Behind him, Lucan Sasso roared.
‘I am stone, my heart is stone, the stones hear my heart as no other mortal ever shall, and they answer to
me
!’
And the stones of Old London Town roared with him.
Thomas, wineglass in hand, felt the sound start beneath his feet. It rose up in a hum that twisted candle flames in odd directions and made the curtains brush nervously against each other. It was a long, deep, howled whisper that reminded him of an animal in pain, heard far off: the injured wolf, its cry muffled by the forest.
‘Good grief,’ said someone at first. ‘I do declare this weather is simply awful.’
When the sound went on, a furious, pained howl that seemed to be most audible through the toes, the room began to fall silent. Lady Diane Lumire giggled. Suddenly Thomas found this previously charming habit very, very irritating.

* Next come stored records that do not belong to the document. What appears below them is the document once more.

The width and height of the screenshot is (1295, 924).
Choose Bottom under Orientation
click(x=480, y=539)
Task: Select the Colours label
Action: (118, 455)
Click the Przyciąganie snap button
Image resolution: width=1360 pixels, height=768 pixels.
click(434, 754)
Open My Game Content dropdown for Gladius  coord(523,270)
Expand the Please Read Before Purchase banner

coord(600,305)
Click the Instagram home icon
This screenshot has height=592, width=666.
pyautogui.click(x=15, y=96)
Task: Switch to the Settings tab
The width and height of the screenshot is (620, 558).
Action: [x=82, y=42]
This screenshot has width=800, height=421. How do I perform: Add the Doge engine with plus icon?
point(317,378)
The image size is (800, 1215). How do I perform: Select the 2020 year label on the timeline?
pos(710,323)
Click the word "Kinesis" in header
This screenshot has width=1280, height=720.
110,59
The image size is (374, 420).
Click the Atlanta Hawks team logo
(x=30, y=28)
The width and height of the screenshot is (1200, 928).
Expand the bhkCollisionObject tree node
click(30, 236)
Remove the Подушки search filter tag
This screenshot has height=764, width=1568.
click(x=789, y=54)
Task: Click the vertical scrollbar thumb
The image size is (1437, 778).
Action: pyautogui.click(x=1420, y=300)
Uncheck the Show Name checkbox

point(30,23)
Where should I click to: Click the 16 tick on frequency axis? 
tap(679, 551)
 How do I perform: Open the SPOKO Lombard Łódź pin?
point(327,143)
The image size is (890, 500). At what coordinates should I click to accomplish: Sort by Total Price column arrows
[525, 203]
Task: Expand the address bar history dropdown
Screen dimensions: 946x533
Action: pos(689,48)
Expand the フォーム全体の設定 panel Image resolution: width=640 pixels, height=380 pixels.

Someone else said, ‘Do you think it’s getting louder?’
With a start, Thomas put his head on one side, and heard now a sound underneath the pained hum of the stones, the thrumming that came up through his feet and bounced off the eardrums in a low, agonized howl; it was the sound of a human voice, but a human voice distorted beyond recognition, that seemed to be sounding three deep notes at once, rather than the standard one, screaming in expressionless hatred and rage. And just beyond it, getting nearer and louder, the sound of running footsteps.
All eyes, as if sensing an imminent spectacle, turned towards the sound of the running feet, and the door. Accompanying the feet, but half-drowned by the general racket, came a voice, shrill and frightened, rising from an incoherent babble to a loud exclamation as it drew nearer: ‘ . . . whatthehellareyoupeopledoing here don’t you realize HE’S UTTERLY MAD HE’S GOING TO KILL YOU STUPID IDIOTS!’ The voice and the footsteps passed by the door, stopped for a second as if the owner was hesitating, then began again, briefly, right outside. The door was thrown open, and a bedraggled, wild-eyed figure stared in, covered in mortar dust, blood and bruises, clinging to a dying sphere of light in one hand as if his fingers had fused to it. There was a general gasp of high dignities in the face of the unwashed.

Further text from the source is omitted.